Spang has noticed that of late, Republicans have been "turning formerly routine administrative actions into opportunities to seek partisan favor. (The GOP effort to avoid certifying the outcome of the presidential election is another such example.) These developments are threatening not just democracy but the procedural guardrails meant to protect it. Virtually everyone, including the millions who have tuned out the debt-ceiling issue as 'just politics,' assumes disaster will be averted in the end. This assumption in fact increases the danger. A crisis is only under control until it isn’t, and Americans should all be wary of political actors who believe that averting the worst is somebody else’s job... That the United States today faces no economic or financial impediments to further borrowing, only politico-legal ones, may come as some relief, but it also speaks to the country’s growing capacity for self-inflicted economic trauma. Its reputation has already been badly tarnished by erratic foreign policy, the lack of a national response to the coronavirus pandemic, and ongoing civil-rights crises too numerous to list. Missing payments in early December, even if measures were found to make them up later, would prompt a further downgrade of U.S. credibility. Restoring it would not be easy. Unfortunately, the attraction of political posturing and line-drawing is again as great as it was in 1789-- or, thanks to the vastly expanded media ecosystem and attention economy, possibly even greater."

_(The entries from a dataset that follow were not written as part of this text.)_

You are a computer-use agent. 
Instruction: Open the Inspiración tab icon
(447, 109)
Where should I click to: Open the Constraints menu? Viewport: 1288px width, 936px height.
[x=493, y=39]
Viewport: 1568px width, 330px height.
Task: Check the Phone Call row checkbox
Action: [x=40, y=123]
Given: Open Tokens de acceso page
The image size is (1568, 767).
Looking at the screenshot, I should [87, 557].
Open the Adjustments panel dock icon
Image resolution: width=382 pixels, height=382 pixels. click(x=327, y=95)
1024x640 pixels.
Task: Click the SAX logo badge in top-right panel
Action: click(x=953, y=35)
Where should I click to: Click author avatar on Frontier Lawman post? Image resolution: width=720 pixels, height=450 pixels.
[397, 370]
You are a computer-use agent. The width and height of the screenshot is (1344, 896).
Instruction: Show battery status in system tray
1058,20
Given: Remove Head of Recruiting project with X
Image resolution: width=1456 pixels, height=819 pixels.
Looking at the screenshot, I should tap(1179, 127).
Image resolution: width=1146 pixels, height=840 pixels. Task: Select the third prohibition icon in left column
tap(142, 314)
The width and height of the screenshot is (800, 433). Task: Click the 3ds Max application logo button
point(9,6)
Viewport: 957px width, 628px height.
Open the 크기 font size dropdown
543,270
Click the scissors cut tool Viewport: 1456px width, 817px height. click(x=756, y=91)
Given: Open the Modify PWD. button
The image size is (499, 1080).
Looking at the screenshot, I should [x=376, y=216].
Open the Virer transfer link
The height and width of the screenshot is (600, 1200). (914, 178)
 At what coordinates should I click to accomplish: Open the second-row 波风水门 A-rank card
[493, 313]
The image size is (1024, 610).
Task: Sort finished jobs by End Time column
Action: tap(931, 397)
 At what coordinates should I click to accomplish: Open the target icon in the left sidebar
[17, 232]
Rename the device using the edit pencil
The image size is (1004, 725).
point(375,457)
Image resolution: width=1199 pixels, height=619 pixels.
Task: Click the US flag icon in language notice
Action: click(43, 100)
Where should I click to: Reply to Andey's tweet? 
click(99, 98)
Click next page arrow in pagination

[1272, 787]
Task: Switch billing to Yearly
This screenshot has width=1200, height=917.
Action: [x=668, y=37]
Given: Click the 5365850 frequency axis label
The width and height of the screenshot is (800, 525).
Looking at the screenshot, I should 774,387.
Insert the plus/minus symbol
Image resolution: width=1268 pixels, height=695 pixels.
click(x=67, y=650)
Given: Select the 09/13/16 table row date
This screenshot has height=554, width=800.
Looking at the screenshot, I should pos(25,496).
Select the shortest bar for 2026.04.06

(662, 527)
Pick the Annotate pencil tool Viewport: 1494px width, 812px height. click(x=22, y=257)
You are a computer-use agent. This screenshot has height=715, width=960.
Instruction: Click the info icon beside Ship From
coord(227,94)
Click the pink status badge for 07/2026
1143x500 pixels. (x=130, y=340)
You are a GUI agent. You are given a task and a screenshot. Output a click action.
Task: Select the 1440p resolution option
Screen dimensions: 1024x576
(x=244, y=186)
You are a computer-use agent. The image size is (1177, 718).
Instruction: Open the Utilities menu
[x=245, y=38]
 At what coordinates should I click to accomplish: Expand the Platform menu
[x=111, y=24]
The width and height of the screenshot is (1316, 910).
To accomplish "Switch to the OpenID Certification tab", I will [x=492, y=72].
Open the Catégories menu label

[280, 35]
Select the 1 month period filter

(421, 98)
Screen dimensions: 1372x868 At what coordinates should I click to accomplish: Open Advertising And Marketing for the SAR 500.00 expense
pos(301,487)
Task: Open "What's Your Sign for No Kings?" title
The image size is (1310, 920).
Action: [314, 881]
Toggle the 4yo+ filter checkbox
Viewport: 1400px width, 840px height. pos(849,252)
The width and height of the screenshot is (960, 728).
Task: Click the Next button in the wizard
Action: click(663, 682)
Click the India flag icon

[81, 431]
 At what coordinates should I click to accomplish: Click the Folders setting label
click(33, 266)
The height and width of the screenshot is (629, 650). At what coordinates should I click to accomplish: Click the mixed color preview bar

"...getting worse-- a hollowed-out middle class, money overwhelming politics, and even the Democrats unable to do anything about any of this." -- Saperstein
they aren't "unable". They refuse. There's a YOOOOGE difference.
If I could have moved I would have 30 years ago. You see, I saw this coming as far back as 1984 (when we RE-elected reagan).
That we're now toast is not surprising at all. The only surprise is it will have taken 44 years from the time reagan was first elected.